I Carabinieri hanno denunciato in stato di libertà alla Procura della Repubblica presso il Tribunale di Cassino due uomini di 42 e 46 anni, entrambi originari della provincia di Napoli, e una donna di 54 anni della provincia di Catanzaro, ritenuti responsabili del reato di truffa aggravata in concorso.
L’indagine ha preso avvio dalla denuncia-querela presentata dall’imprenditore, che aveva segnalato di essere stato raggirato attraverso annunci pubblicati su piattaforme social relativi alla vendita di capi di abbigliamento a condizioni particolarmente vantaggiose. Prezzi competitivi, disponibilità immediata della merce e modalità di pagamento concordate rapidamente avevano convinto la vittima ad andare avanti nella trattativa.
Secondo quanto ricostruito dagli investigatori, l’uomo sarebbe stato indotto a consegnare la somma di 3.200 euro in contanti e ad effettuare un ulteriore bonifico di 600 euro su un conto corrente riconducibile a uno degli indagati, per un totale di 3.800 euro. Dopo l’incasso del denaro, però, della merce promessa non vi sarebbe stata alcuna traccia.

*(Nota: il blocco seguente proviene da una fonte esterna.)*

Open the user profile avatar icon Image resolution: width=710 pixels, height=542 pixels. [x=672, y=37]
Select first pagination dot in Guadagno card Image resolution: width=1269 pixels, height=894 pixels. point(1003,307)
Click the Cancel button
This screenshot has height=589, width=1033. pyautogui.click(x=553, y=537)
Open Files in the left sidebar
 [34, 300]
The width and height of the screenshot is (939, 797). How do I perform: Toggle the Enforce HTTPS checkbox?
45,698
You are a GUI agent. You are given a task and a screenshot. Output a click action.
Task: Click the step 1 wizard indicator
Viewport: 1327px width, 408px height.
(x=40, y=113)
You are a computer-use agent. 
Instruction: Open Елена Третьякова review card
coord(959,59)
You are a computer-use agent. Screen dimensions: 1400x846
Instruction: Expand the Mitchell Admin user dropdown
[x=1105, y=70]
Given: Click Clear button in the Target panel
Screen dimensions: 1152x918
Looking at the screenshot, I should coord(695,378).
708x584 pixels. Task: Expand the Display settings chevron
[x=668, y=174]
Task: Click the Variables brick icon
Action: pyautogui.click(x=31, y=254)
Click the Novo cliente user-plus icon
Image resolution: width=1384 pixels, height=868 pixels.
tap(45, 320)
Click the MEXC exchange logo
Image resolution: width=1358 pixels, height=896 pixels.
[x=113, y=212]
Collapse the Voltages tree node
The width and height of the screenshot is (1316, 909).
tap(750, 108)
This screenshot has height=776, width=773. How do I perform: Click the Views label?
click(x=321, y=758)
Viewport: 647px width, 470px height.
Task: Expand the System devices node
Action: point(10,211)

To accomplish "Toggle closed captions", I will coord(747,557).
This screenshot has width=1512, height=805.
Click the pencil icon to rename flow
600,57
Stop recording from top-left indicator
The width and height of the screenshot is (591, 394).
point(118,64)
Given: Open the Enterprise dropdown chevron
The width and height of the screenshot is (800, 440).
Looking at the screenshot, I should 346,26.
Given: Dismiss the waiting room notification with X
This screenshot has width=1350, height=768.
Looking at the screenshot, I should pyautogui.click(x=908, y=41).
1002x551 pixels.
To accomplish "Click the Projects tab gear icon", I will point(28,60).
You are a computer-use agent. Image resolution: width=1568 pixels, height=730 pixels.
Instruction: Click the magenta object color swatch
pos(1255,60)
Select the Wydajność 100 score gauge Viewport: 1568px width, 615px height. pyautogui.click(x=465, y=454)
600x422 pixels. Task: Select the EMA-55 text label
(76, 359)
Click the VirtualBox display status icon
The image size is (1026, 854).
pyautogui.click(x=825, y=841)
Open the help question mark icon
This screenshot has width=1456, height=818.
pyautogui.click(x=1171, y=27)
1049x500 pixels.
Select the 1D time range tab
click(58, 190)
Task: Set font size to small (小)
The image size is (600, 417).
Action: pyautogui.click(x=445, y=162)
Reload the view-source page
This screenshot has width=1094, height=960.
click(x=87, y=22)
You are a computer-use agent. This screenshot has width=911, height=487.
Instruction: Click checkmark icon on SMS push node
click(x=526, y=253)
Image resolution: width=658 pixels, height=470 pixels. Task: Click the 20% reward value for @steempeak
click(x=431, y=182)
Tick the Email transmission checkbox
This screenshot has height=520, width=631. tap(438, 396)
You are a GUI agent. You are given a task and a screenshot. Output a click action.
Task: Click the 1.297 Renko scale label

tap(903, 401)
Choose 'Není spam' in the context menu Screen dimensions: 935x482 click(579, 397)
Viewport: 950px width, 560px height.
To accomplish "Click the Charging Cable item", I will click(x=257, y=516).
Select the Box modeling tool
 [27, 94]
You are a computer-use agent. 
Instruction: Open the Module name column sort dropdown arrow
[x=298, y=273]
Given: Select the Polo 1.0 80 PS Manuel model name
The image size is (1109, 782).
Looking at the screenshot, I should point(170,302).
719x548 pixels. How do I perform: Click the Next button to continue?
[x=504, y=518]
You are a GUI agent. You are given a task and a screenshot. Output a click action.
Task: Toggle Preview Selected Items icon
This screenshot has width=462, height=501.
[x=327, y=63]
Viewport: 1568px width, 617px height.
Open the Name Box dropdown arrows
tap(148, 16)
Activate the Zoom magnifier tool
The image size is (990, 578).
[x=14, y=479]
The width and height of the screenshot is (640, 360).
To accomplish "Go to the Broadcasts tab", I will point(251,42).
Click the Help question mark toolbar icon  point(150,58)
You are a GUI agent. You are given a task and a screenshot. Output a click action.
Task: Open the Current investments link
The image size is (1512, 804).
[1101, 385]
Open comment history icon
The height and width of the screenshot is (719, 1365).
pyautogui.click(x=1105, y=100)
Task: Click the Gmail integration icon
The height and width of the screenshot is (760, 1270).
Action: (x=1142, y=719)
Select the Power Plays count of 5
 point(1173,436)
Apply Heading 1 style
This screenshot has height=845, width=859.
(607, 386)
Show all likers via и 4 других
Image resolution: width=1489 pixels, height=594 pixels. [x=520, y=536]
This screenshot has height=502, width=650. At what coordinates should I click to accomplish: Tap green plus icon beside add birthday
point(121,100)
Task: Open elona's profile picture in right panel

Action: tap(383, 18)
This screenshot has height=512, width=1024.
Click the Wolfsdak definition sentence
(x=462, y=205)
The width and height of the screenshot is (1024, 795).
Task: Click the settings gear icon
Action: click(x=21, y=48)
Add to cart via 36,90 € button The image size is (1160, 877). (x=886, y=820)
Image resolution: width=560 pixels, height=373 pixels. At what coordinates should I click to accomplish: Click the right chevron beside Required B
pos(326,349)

Determinanti, ai fini dell’identificazione dei presunti responsabili, sono stati gli approfondimenti investigativi condotti dai militari, che hanno svolto verifiche bancarie e telefoniche, oltre ad attività di individuazione fotografica. Un lavoro paziente e meticoloso che ha consentito di ricostruire i passaggi del raggiro e di attribuire le condotte contestate ai tre indagati.